Tiktok - San Jose, CA
posted 3 days ago
As a Senior Site Reliability Engineer (SRE) for TikTok's Global E-Commerce team, you will play a crucial role in ensuring the reliability and performance of our mission-critical e-commerce platform. This position is part of a global SRE on-call rotation, where you will be responsible for Tier-1 online incident response and DevOps support. Your primary focus will be on maintaining service levels for our revenue-generating e-commerce platform and its supporting infrastructure, emphasizing service reliability, highly-scalable design, and effective release management in a cloud-native environment.
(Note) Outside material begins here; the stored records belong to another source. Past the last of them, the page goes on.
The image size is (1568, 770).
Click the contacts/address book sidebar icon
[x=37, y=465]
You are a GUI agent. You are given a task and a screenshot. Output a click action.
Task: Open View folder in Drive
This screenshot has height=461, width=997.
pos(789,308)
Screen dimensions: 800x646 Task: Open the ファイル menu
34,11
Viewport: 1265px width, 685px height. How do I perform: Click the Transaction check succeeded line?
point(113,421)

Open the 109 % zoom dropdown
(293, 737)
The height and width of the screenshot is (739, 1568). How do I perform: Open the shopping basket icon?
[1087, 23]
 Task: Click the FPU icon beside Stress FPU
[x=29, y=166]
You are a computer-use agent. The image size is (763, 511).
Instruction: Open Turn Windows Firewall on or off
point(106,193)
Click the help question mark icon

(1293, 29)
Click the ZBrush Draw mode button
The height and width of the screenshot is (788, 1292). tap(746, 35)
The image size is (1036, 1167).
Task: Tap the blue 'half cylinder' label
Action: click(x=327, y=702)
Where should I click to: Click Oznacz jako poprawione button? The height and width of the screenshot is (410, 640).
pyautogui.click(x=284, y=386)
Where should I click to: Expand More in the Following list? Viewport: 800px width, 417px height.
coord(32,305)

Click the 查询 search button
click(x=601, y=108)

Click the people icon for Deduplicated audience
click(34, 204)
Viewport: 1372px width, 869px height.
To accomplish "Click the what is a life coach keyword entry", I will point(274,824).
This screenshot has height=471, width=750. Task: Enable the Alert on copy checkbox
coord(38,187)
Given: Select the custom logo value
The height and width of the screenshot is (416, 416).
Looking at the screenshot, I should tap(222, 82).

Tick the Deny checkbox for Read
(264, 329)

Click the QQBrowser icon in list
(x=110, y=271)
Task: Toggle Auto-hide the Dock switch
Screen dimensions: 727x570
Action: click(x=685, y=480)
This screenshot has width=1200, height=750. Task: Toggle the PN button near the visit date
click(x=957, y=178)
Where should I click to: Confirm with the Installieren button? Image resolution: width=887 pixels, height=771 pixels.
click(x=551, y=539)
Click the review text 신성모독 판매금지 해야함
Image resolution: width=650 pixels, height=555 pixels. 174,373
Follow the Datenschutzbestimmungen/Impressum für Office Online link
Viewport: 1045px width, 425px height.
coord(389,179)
In this role, you will define service level indicators and data-driven objectives, developing DevOps and SRE standards, processes, and methodologies to enhance uptime, latency, and overall system health. Collaboration is key; you will work closely with engineering and product teams to ensure that essential stability and maintainability requirements, such as capacity planning and launch reviews, are met, facilitating transparent service delivery to our customers. You will also design strategies for risk detection and mitigation, disaster recovery, release management, cost optimization, and engineering quality. Automation will be a significant part of your responsibilities, focusing on infrastructure-as-code, scalability, and service resiliency. Additionally, you will implement best practices around incident management and post-mortems while participating in on-call rotations, ensuring that we learn from incidents and continuously improve our systems and processes.